== Required work ==
Without changing a single character, copy every record below.

Collected data
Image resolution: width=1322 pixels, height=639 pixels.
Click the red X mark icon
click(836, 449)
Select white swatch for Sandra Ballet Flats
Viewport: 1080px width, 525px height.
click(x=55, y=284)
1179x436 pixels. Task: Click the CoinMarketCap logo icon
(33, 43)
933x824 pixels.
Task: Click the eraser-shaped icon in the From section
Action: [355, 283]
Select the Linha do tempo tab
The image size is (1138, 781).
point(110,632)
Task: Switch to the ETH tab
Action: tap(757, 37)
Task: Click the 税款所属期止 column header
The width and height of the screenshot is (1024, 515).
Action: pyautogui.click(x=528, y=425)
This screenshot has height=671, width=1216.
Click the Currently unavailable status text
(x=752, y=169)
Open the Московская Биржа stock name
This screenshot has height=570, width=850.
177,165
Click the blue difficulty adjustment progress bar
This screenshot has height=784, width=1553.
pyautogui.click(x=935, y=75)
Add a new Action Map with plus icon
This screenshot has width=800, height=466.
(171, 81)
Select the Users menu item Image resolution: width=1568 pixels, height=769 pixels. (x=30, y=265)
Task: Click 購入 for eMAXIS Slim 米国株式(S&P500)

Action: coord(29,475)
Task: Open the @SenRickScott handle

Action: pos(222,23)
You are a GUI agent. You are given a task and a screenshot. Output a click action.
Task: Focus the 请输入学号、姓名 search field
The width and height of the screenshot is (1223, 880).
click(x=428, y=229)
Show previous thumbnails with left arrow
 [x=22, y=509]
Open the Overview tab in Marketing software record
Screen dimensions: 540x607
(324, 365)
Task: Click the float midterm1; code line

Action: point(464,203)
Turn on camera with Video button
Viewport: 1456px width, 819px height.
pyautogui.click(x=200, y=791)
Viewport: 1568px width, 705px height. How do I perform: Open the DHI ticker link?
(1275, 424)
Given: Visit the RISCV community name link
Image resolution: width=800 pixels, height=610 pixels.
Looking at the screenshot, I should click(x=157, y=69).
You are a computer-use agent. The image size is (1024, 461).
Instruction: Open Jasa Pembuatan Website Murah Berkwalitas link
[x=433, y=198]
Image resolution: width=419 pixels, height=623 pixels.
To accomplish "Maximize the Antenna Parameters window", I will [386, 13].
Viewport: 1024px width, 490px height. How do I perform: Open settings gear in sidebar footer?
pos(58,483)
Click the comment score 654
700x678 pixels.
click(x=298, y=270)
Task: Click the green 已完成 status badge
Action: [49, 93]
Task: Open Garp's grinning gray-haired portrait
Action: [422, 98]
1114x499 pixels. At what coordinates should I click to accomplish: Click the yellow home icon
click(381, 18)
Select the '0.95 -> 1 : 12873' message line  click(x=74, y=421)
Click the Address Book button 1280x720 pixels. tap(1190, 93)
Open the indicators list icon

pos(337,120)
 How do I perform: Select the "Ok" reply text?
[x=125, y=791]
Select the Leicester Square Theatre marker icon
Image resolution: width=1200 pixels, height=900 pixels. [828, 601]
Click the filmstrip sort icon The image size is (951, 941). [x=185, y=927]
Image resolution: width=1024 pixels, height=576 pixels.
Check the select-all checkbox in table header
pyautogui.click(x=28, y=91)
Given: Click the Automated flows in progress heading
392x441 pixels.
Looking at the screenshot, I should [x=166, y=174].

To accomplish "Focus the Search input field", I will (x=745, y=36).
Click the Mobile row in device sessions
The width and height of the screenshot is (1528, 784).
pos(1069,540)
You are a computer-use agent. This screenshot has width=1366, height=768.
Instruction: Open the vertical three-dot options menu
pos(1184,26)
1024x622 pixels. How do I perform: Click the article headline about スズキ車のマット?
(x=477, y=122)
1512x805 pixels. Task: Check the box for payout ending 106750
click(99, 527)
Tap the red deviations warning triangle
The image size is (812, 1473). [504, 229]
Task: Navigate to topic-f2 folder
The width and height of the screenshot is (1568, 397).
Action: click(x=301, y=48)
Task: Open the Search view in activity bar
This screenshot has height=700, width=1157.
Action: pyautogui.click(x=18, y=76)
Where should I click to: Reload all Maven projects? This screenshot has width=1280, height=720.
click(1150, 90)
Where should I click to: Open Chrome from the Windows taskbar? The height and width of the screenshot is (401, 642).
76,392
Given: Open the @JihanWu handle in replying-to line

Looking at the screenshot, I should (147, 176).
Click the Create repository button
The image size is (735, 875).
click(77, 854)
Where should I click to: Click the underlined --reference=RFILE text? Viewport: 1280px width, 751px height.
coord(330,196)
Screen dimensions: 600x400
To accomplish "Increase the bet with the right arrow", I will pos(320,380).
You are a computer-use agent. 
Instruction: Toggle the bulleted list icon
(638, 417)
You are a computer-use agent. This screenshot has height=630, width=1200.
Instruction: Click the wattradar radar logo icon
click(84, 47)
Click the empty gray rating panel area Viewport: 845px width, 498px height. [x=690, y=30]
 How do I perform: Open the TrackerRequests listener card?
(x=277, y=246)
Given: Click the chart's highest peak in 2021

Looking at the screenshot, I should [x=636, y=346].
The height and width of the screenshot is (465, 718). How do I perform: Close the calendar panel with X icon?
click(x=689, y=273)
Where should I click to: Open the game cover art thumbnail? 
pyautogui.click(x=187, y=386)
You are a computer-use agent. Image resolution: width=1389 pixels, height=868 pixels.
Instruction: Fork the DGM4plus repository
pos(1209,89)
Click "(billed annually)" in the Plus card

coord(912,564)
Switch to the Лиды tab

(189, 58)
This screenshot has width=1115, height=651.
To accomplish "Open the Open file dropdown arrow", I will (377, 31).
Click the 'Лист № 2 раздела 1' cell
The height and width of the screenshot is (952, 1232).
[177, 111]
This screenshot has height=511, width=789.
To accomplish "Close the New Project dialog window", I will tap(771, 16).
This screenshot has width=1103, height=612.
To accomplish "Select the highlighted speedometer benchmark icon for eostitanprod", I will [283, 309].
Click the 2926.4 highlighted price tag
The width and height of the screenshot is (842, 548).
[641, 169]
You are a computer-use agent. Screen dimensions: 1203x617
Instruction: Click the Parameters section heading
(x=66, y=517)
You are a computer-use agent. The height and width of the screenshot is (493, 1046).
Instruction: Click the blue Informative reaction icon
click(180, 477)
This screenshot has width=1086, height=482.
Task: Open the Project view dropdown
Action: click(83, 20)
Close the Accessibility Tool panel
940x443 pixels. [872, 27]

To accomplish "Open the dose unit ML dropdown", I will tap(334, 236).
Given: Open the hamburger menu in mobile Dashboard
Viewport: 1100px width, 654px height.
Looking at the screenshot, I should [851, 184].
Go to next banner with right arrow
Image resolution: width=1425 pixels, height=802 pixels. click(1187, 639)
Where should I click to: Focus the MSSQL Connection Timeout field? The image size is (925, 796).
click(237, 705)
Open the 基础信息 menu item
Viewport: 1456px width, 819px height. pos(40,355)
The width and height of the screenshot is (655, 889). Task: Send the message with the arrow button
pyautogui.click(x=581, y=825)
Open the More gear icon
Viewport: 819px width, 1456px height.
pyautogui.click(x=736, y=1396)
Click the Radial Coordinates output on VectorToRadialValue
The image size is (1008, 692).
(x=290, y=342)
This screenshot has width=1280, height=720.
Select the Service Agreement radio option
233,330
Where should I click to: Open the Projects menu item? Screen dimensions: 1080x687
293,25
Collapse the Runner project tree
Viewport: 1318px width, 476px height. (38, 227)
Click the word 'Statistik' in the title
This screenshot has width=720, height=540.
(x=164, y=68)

== Output of the task ==
Image resolution: width=1322 pixels, height=639 pixels.
Click the red X mark icon
click(836, 449)
Select white swatch for Sandra Ballet Flats
Viewport: 1080px width, 525px height.
click(x=55, y=284)
1179x436 pixels. Task: Click the CoinMarketCap logo icon
(33, 43)
933x824 pixels.
Task: Click the eraser-shaped icon in the From section
Action: [355, 283]
Select the Linha do tempo tab
The image size is (1138, 781).
point(110,632)
Task: Switch to the ETH tab
Action: tap(757, 37)
Task: Click the 税款所属期止 column header
The width and height of the screenshot is (1024, 515).
Action: pyautogui.click(x=528, y=425)
This screenshot has height=671, width=1216.
Click the Currently unavailable status text
(x=752, y=169)
Open the Московская Биржа stock name
This screenshot has height=570, width=850.
177,165
Click the blue difficulty adjustment progress bar
This screenshot has height=784, width=1553.
pyautogui.click(x=935, y=75)
Add a new Action Map with plus icon
This screenshot has width=800, height=466.
(171, 81)
Select the Users menu item Image resolution: width=1568 pixels, height=769 pixels. (x=30, y=265)
Task: Click 購入 for eMAXIS Slim 米国株式(S&P500)

Action: coord(29,475)
Task: Open the @SenRickScott handle

Action: pos(222,23)
You are a GUI agent. You are given a task and a screenshot. Output a click action.
Task: Focus the 请输入学号、姓名 search field
The width and height of the screenshot is (1223, 880).
click(x=428, y=229)
Show previous thumbnails with left arrow
 [x=22, y=509]
Open the Overview tab in Marketing software record
Screen dimensions: 540x607
(324, 365)
Task: Click the float midterm1; code line

Action: point(464,203)
Turn on camera with Video button
Viewport: 1456px width, 819px height.
pyautogui.click(x=200, y=791)
Viewport: 1568px width, 705px height. How do I perform: Open the DHI ticker link?
(1275, 424)
Given: Visit the RISCV community name link
Image resolution: width=800 pixels, height=610 pixels.
Looking at the screenshot, I should click(x=157, y=69).
You are a computer-use agent. The image size is (1024, 461).
Instruction: Open Jasa Pembuatan Website Murah Berkwalitas link
[x=433, y=198]
Image resolution: width=419 pixels, height=623 pixels.
To accomplish "Maximize the Antenna Parameters window", I will [386, 13].
Viewport: 1024px width, 490px height. How do I perform: Open settings gear in sidebar footer?
pos(58,483)
Click the comment score 654
700x678 pixels.
click(x=298, y=270)
Task: Click the green 已完成 status badge
Action: [49, 93]
Task: Open Garp's grinning gray-haired portrait
Action: [422, 98]
1114x499 pixels. At what coordinates should I click to accomplish: Click the yellow home icon
click(381, 18)
Select the '0.95 -> 1 : 12873' message line  click(x=74, y=421)
Click the Address Book button 1280x720 pixels. tap(1190, 93)
Open the indicators list icon

pos(337,120)
 How do I perform: Select the "Ok" reply text?
[x=125, y=791]
Select the Leicester Square Theatre marker icon
Image resolution: width=1200 pixels, height=900 pixels. [828, 601]
Click the filmstrip sort icon The image size is (951, 941). [x=185, y=927]
Image resolution: width=1024 pixels, height=576 pixels.
Check the select-all checkbox in table header
pyautogui.click(x=28, y=91)
Given: Click the Automated flows in progress heading
392x441 pixels.
Looking at the screenshot, I should [x=166, y=174].

To accomplish "Focus the Search input field", I will (x=745, y=36).
Click the Mobile row in device sessions
The width and height of the screenshot is (1528, 784).
pos(1069,540)
You are a computer-use agent. This screenshot has width=1366, height=768.
Instruction: Open the vertical three-dot options menu
pos(1184,26)
1024x622 pixels. How do I perform: Click the article headline about スズキ車のマット?
(x=477, y=122)
1512x805 pixels. Task: Check the box for payout ending 106750
click(99, 527)
Tap the red deviations warning triangle
The image size is (812, 1473). [504, 229]
Task: Navigate to topic-f2 folder
The width and height of the screenshot is (1568, 397).
Action: click(x=301, y=48)
Task: Open the Search view in activity bar
This screenshot has height=700, width=1157.
Action: pyautogui.click(x=18, y=76)
Where should I click to: Reload all Maven projects? This screenshot has width=1280, height=720.
click(1150, 90)
Where should I click to: Open Chrome from the Windows taskbar? The height and width of the screenshot is (401, 642).
76,392
Given: Open the @JihanWu handle in replying-to line

Looking at the screenshot, I should (147, 176).
Click the Create repository button
The image size is (735, 875).
click(77, 854)
Where should I click to: Click the underlined --reference=RFILE text? Viewport: 1280px width, 751px height.
coord(330,196)
Screen dimensions: 600x400
To accomplish "Increase the bet with the right arrow", I will pos(320,380).
You are a computer-use agent. 
Instruction: Toggle the bulleted list icon
(638, 417)
You are a computer-use agent. This screenshot has height=630, width=1200.
Instruction: Click the wattradar radar logo icon
click(84, 47)
Click the empty gray rating panel area Viewport: 845px width, 498px height. [x=690, y=30]
 How do I perform: Open the TrackerRequests listener card?
(x=277, y=246)
Given: Click the chart's highest peak in 2021

Looking at the screenshot, I should [x=636, y=346].
The height and width of the screenshot is (465, 718). How do I perform: Close the calendar panel with X icon?
click(x=689, y=273)
Where should I click to: Open the game cover art thumbnail? 
pyautogui.click(x=187, y=386)
You are a computer-use agent. Image resolution: width=1389 pixels, height=868 pixels.
Instruction: Fork the DGM4plus repository
pos(1209,89)
Click "(billed annually)" in the Plus card

coord(912,564)
Switch to the Лиды tab

(189, 58)
This screenshot has width=1115, height=651.
To accomplish "Open the Open file dropdown arrow", I will (377, 31).
Click the 'Лист № 2 раздела 1' cell
The height and width of the screenshot is (952, 1232).
[177, 111]
This screenshot has height=511, width=789.
To accomplish "Close the New Project dialog window", I will tap(771, 16).
This screenshot has width=1103, height=612.
To accomplish "Select the highlighted speedometer benchmark icon for eostitanprod", I will [283, 309].
Click the 2926.4 highlighted price tag
The width and height of the screenshot is (842, 548).
[641, 169]
You are a computer-use agent. Screen dimensions: 1203x617
Instruction: Click the Parameters section heading
(x=66, y=517)
You are a computer-use agent. The height and width of the screenshot is (493, 1046).
Instruction: Click the blue Informative reaction icon
click(180, 477)
This screenshot has width=1086, height=482.
Task: Open the Project view dropdown
Action: click(83, 20)
Close the Accessibility Tool panel
940x443 pixels. [872, 27]

To accomplish "Open the dose unit ML dropdown", I will tap(334, 236).
Given: Open the hamburger menu in mobile Dashboard
Viewport: 1100px width, 654px height.
Looking at the screenshot, I should [851, 184].
Go to next banner with right arrow
Image resolution: width=1425 pixels, height=802 pixels. click(1187, 639)
Where should I click to: Focus the MSSQL Connection Timeout field? The image size is (925, 796).
click(237, 705)
Open the 基础信息 menu item
Viewport: 1456px width, 819px height. pos(40,355)
The width and height of the screenshot is (655, 889). Task: Send the message with the arrow button
pyautogui.click(x=581, y=825)
Open the More gear icon
Viewport: 819px width, 1456px height.
pyautogui.click(x=736, y=1396)
Click the Radial Coordinates output on VectorToRadialValue
The image size is (1008, 692).
(x=290, y=342)
This screenshot has width=1280, height=720.
Select the Service Agreement radio option
233,330
Where should I click to: Open the Projects menu item? Screen dimensions: 1080x687
293,25
Collapse the Runner project tree
Viewport: 1318px width, 476px height. (38, 227)
Click the word 'Statistik' in the title
This screenshot has width=720, height=540.
(x=164, y=68)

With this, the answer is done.